▸ Assignment 1: According to the text about Yamanto, under what name did the school that became Amberley District State School originally open, and in what year?
▸ Assignment 2: List the previous names that the text about Yamanto says were used for the area.
▸ Assignment 3: In the text about Yamanto, retype the passage between "On 1 January" and "School in 1903.", inclusive.

▸ Exercise text:
++++++

Yamanto is a suburb of Ipswich in the City of Ipswich, Queensland, Australia.  At the 2016 Australian census the suburb recorded a population of 4,906.

History 
The origin of the suburb is from a former  1860s cotton plantation which was originally spelt as 'Yamahanto', the property jointly owned by Queensland's first government medical officer Henry Challinor (1814–1882) and his cousin George Miles Challinor (1832–1888).  Previous names used for this area were Mine Accident, Loamside and Yahmahnto. The names were given to the railway station in the Yamanto area on the now defunct Dugandan railway line.

On 1 January 2010, Amberley State School relocated and renamed as Amberley District State School at Yamanto. The school originally opened in 1863 under the name Warrill Creek State School and was renamed Amberley State School in 1903.

In 2015 this suburb is seeing a growth corridor being developed in the adjacent Ripley Valley Ripley, Queensland called Ecco Ripley. In conjunction with the expansion of the nearby RAAF Base Amberley the suburb is experiencing an influx of businesses as well as redevelopment of existing businesses.

At the 2016 Australian Census the suburb recorded a population of 4,906.

Education 
Amberley District State School is a government primary (P-6) school for boys and girls at 37 Deebing Creek Road. In 2017, the school had an enrolment of 807 students with 57 teachers (52 full-time equivalent) and 40 non-teaching staff (25 full-time equivalent). Being on the south-eastern fringe of the Ipswich metropolitan area, the school has students from both the suburbs and the rural area. Approximately one quarter of the students have a parent in the defence forces, many serving at the air base; these children may have lived in many other places due to their parents' deployments.

++++++

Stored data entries

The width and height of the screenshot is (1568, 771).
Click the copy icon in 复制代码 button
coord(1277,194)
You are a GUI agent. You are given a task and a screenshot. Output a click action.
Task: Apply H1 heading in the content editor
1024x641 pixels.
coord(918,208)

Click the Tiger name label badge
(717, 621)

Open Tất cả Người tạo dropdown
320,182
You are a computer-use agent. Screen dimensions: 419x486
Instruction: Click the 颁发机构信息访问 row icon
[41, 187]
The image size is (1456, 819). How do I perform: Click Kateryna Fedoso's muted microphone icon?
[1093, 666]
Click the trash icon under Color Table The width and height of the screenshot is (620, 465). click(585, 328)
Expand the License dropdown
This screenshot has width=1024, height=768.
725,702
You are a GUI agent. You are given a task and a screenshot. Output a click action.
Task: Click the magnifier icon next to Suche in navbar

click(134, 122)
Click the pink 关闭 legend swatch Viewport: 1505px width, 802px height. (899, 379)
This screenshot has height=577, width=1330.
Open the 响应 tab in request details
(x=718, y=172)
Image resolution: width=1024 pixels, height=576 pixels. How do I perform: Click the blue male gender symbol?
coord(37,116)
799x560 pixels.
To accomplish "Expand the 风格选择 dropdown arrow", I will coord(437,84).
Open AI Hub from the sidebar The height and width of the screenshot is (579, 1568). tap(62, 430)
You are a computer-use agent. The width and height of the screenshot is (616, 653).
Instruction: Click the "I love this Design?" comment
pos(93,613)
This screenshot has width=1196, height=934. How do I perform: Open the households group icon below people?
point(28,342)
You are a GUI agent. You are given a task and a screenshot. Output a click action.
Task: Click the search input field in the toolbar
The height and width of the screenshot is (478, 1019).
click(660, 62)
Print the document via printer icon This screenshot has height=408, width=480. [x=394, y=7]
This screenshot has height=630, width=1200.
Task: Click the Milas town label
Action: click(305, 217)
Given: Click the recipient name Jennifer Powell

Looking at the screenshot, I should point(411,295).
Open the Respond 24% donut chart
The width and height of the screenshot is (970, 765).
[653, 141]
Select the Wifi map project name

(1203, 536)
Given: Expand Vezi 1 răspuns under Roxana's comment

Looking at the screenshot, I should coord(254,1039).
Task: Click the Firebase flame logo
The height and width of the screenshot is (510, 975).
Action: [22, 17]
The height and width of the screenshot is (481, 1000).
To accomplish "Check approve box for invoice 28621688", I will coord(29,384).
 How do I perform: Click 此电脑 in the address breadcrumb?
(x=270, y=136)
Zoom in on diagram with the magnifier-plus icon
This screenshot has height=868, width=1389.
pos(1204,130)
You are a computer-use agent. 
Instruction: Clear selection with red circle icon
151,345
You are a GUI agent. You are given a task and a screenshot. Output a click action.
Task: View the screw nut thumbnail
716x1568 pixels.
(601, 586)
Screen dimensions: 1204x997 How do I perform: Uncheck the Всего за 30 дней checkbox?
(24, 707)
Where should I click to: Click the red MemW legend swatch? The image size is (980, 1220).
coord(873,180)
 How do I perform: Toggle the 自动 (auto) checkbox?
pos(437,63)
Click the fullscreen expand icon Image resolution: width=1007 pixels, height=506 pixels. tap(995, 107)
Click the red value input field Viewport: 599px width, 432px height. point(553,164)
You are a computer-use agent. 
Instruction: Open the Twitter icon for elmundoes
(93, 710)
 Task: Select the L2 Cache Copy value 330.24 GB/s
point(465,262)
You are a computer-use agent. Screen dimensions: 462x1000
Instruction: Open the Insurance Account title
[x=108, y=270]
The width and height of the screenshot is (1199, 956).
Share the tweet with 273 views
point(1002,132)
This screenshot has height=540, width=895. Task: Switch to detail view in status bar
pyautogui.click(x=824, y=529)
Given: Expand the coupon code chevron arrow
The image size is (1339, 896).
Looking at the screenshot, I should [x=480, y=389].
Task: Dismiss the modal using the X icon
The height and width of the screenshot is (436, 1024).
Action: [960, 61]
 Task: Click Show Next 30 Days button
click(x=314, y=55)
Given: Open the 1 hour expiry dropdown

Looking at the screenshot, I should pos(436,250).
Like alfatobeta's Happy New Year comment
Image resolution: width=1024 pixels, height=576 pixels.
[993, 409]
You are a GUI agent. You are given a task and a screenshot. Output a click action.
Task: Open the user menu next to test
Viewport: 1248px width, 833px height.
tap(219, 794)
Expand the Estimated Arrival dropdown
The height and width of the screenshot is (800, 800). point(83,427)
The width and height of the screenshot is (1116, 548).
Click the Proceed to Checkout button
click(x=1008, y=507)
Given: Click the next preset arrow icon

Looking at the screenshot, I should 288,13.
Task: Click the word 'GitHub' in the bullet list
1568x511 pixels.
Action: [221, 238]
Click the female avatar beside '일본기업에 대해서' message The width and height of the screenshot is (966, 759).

++++++

▸ Your solution 1: Warrill Creek State School, in 1863.

▸ Your solution 2: Mine Accident, Loamside, Yahmahnto

▸ Your solution 3:
On 1 January 2010, Amberley State School relocated and renamed as Amberley District State School at Yamanto. The school originally opened in 1863 under the name Warrill Creek State School and was renamed Amberley State School in 1903.